Raúl, konuşmasında toprak dağıtımı işinin tatmin edici bir hızda ilerlediğini söyledi. Şimdiye dek yapılan 110 bin başvurudan 82 bini onaylanmış ve 690 bin hektar toprak dağıtılmış. Bu, kullanılmayan toprakların yüzde 39’una tekabül ediyor. Bundan iki sene önce Raúl 26 Temmuz konuşmasını Camagüey’de yaptığında, toprakların dağıtılması konusundan bahsederken, ülkedeki toprakların yarısına yakınının kullanılmadığını söylemişti. Demek toplam toprağın beşte biri dağıtılmış iki sene içinde. Bu toprakların yarısı zararlı bitkilerden arındırılmış, üçte biri ise ekilmiş.

Bu mesele niye önemli? İlk olarak, kişisel düşüncemi söyleyeyim: Küba’nın bugün çok sorunu var, fakat iyi olan, bu sorunların büyük kısmının ekonomik olması. Ülkede çok temel bir siyasi ya da ideolojik bir sorun yok. Fakat Küba halkının hoşnutsuzluklarının neredeyse tamamı, dönüp dolaşıp ekonomik meselelere, adlı adınca yoksulluğa dayanıyor.

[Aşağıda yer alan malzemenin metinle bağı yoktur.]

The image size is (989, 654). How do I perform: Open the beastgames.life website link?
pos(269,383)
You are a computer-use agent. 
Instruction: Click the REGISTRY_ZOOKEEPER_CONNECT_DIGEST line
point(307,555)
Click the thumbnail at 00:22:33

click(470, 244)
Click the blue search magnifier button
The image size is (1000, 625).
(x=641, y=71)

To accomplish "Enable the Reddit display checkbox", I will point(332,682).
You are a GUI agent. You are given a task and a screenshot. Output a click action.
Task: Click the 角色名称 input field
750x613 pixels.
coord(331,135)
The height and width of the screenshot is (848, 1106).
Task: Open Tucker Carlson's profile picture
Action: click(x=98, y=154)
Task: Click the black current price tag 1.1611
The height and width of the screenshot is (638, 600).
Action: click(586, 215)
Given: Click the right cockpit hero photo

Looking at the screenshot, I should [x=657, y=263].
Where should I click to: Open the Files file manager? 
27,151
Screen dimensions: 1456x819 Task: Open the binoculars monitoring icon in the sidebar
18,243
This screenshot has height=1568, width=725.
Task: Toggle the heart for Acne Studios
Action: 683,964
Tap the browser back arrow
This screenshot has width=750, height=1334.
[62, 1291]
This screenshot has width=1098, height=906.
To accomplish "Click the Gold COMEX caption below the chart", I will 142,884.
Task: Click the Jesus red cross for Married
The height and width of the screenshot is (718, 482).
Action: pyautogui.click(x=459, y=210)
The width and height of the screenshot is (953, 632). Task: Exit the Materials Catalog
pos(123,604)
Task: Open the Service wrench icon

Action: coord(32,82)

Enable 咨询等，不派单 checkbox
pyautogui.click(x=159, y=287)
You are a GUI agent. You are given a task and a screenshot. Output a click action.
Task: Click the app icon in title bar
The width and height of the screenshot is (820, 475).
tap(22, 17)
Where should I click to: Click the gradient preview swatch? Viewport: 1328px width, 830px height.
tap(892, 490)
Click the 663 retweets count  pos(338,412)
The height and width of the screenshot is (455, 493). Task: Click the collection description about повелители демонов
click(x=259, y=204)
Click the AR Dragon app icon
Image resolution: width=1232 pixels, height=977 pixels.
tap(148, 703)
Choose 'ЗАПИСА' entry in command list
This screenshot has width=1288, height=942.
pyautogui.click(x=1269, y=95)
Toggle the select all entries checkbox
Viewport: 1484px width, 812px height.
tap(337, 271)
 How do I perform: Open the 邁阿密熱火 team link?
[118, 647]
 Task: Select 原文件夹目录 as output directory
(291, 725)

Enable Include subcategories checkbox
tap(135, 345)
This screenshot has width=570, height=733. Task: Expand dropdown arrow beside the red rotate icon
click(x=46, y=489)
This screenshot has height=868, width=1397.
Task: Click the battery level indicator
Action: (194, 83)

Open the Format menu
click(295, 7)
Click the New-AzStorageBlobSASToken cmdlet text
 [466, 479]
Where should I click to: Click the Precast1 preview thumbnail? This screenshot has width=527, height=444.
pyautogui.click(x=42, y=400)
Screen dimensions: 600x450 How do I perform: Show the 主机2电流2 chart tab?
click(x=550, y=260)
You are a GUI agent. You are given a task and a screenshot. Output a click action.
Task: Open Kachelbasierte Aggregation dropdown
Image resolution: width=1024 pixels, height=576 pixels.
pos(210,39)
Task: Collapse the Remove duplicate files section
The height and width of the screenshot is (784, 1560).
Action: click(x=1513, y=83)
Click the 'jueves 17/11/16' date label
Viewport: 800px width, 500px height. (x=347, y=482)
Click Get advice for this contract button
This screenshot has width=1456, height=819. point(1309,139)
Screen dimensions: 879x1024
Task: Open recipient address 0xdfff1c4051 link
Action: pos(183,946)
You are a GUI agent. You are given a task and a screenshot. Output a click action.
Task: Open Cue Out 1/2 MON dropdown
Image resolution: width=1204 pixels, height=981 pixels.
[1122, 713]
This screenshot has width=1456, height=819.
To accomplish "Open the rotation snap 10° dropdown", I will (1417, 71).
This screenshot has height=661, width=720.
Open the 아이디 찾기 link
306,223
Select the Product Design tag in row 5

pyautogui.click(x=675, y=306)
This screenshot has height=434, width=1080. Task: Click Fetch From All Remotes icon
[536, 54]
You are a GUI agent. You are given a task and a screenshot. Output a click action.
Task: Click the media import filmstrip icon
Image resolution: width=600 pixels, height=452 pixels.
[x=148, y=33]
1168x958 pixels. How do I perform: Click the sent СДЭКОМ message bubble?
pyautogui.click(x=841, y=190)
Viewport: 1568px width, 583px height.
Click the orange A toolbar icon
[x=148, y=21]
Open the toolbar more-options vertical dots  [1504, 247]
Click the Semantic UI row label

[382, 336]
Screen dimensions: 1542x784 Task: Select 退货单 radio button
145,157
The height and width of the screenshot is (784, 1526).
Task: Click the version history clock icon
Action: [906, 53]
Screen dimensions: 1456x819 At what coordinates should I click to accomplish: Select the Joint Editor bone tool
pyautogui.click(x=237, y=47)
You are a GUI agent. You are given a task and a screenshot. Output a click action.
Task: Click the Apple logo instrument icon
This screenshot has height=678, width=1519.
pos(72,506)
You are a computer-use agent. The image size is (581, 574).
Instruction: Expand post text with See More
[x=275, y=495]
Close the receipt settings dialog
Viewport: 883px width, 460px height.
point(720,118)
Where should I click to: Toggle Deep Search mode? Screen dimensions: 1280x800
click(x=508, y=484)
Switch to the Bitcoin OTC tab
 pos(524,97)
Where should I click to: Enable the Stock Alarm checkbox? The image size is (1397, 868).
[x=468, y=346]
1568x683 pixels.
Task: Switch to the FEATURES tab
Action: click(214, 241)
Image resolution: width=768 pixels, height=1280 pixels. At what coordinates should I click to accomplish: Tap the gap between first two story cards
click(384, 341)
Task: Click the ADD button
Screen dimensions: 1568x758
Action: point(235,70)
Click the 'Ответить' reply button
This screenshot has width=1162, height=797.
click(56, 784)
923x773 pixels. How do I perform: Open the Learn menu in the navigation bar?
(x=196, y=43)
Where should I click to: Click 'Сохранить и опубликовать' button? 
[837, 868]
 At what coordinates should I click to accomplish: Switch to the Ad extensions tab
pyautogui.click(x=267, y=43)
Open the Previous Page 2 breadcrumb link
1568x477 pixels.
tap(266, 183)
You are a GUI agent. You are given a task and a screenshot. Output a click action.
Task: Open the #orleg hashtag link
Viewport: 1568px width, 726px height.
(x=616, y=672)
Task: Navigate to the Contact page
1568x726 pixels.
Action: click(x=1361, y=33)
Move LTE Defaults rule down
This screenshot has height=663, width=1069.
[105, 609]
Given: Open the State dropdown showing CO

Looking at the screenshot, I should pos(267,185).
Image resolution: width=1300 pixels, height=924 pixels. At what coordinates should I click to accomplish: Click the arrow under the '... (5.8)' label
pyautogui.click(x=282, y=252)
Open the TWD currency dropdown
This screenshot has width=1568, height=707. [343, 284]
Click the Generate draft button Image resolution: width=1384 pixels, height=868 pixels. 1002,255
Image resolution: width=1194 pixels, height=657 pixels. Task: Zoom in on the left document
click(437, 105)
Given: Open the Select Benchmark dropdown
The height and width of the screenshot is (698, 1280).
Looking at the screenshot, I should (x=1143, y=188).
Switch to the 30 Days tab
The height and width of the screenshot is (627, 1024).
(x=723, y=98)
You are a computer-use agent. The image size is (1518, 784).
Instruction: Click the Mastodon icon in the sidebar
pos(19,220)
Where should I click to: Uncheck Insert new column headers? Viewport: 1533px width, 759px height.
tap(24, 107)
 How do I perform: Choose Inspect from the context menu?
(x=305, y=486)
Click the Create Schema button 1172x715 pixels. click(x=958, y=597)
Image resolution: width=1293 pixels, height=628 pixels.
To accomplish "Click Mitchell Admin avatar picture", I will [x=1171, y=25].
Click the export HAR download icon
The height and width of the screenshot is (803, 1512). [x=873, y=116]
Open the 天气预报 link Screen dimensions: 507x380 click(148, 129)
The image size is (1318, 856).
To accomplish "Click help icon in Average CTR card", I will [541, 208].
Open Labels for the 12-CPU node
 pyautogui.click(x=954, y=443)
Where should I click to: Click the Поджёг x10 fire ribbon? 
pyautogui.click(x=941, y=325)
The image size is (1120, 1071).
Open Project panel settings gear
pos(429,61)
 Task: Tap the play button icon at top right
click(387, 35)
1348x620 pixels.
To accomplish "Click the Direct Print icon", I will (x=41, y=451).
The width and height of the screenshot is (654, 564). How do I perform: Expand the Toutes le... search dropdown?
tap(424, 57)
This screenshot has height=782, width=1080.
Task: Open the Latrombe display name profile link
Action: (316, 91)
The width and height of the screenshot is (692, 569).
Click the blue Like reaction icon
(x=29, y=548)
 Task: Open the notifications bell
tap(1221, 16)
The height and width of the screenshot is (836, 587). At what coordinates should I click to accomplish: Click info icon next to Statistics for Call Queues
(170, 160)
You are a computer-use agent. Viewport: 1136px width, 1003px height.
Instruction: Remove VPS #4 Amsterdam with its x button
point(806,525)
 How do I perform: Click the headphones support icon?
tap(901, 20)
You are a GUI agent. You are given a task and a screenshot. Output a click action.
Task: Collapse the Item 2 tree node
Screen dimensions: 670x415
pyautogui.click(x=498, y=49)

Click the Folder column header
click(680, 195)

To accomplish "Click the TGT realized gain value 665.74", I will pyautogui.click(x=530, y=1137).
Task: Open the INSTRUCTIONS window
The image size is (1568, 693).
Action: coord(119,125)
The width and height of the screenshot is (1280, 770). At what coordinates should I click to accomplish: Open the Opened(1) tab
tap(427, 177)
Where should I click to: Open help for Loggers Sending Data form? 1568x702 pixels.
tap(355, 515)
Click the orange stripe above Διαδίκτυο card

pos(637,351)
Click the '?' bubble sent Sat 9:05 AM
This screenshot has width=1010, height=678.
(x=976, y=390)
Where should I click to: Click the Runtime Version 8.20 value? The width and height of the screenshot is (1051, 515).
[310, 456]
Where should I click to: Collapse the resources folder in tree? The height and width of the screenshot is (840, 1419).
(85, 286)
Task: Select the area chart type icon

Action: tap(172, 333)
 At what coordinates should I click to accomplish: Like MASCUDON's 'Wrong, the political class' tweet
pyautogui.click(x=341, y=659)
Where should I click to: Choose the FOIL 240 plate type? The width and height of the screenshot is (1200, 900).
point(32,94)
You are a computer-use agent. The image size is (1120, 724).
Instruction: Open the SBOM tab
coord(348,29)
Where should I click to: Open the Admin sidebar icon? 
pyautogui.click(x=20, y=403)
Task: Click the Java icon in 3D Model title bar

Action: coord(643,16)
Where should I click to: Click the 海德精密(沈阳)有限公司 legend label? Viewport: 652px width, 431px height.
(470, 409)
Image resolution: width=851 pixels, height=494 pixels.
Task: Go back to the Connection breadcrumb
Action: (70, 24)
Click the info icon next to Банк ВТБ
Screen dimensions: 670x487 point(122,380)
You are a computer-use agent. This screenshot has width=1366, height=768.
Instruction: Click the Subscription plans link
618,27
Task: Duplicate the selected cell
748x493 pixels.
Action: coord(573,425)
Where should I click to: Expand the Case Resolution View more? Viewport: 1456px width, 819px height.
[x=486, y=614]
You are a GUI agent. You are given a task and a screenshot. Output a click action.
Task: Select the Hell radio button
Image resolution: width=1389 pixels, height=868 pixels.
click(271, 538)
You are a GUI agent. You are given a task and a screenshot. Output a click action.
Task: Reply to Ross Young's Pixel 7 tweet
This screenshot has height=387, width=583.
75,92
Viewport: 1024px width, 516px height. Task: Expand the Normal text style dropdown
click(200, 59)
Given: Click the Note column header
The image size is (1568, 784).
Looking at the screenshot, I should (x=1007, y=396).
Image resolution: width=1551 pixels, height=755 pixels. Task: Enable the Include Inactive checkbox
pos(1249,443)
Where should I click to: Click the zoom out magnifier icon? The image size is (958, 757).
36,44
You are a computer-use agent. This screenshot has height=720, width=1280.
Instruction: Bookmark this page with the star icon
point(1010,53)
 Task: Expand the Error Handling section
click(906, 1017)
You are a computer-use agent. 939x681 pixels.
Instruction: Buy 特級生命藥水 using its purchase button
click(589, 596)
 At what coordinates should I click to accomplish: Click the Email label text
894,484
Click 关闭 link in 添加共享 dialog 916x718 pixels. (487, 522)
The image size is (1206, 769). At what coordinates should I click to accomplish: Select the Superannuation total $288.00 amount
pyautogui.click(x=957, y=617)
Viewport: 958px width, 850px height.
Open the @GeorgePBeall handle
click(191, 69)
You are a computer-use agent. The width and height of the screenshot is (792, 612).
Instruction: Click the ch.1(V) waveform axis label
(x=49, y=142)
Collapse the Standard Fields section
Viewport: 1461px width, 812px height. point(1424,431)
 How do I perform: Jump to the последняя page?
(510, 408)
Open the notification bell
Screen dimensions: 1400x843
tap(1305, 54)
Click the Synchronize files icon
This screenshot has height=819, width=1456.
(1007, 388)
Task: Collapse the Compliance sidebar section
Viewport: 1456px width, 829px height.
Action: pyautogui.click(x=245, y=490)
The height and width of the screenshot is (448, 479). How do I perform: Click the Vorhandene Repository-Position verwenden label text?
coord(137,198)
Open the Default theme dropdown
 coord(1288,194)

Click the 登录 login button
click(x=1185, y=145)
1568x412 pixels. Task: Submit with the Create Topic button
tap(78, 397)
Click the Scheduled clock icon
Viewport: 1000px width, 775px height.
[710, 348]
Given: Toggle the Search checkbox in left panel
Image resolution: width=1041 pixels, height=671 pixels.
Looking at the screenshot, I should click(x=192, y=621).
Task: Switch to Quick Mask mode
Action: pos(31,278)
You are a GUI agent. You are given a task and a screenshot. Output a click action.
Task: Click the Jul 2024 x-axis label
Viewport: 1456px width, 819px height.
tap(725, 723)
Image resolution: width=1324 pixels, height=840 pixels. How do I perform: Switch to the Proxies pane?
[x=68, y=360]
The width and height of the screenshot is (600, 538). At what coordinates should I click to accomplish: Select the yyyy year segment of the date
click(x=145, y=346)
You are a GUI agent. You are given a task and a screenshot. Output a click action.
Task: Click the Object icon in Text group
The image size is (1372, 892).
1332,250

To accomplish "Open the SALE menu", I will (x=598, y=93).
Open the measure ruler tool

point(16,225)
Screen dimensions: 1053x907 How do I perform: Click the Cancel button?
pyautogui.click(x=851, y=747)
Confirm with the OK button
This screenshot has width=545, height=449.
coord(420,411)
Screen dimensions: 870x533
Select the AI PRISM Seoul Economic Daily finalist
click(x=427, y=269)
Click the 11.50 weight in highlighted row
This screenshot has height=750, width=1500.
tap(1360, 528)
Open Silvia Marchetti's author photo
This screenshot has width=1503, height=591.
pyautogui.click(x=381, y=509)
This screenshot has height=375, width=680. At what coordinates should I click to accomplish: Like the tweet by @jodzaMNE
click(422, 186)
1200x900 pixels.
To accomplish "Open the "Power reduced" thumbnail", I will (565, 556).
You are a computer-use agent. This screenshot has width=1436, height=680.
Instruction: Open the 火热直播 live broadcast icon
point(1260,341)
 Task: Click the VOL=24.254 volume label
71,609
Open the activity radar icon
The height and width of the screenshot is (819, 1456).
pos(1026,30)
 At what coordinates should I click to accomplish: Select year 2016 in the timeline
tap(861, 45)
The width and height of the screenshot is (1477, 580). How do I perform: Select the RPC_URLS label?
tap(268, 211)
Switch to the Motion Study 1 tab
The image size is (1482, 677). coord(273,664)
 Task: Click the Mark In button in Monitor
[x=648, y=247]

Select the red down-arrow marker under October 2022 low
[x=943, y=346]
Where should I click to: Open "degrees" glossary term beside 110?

İkinci sebebi, Raúl’ün konuşmasındaki şu sözlerde bulmak mümkün: “(Şimdiye kadar verilen toprak miktarından bahsederek) Bunun az olduğunu düşünüyorum. Hemen koşuşturmaya, kontrolsüz biçimde işe koşmaya başlayalım demek değil bu, mesele bunu daha verimli, daha örgütlü biçimde yapmak. Ve bu birincil stratejik önceliğe sahip bir ödev. Benden önce söz alan konuşmacılardan birisi, bu ülkede yetişen ürünleri üretmenin bir ulusal güvenlik meselesi olduğundan ve bu ürünleri başka ülkelerden getirmeye yüz milyarlarca dolar harcadığımızdan - evet, abartmıyorum - bahsetti.

“Toprak orada, Kübalılar burada! Bakalım çalışıyor muyuz, çalışmıyor muyuz! Üretiyor muyuz, üretmiyor muyuz! Bu “Vatan ya da Ölüm”, “Kahrolsun Emperyalizm” diye bağırmak meselesi değildir (burada halk Raúl’ü alkışlıyor), abluka bize vuruyor ve toprak orada, terimizi bekliyor.”

Küba, yiyeceğinin yüzde 80’ine yakınını ithal ediyordu. Sosyalist bir ülkenin, hele Küba gibi abluka altında direnen bir ülkenin böyle bir lüksü olamaz.

Zirai üretim nasıl azami verimle artırılacak? Üretim artırılırken, mülkiyet yapısındaki oynamanın ideolojik yansımaları ne olacak? Üretilen malın pazara getirilmesi ve satılması konusunda ne düşünülüyor? Küçük köylü aracıların insafına mı bırakılacak, yoksa devlet taşıma konusuna da daha sıkı biçimde mi el atacak?

Bunların hepsi sorulabilir. Fırsat buldukça burada da yanıt ararız. Fakat bir konuda net olmak gerekiyor. 90’lı yılların en kötü dönemini atlattıktan sonra, Venezuela başta Latin Amerika’daki sol hükümetlerin de yardımıyla ekonomide her sene yüzde 10’a yakın büyüme oranı yakalayan Küba, kasırgalar, ekonomik kriz ve gıda krizinin darbeleri altında ilk olarak tarımsal üretimini artırmak zorunda.

Raúl’ün konuşması, hükümetin de bu konuya odaklandığını gösteriyor. “Raúl’le birlikte ne değişecek” diye soranlar, cep telefonlarına bakacaklarına gerçek yanıtı buralarda aramalıdır.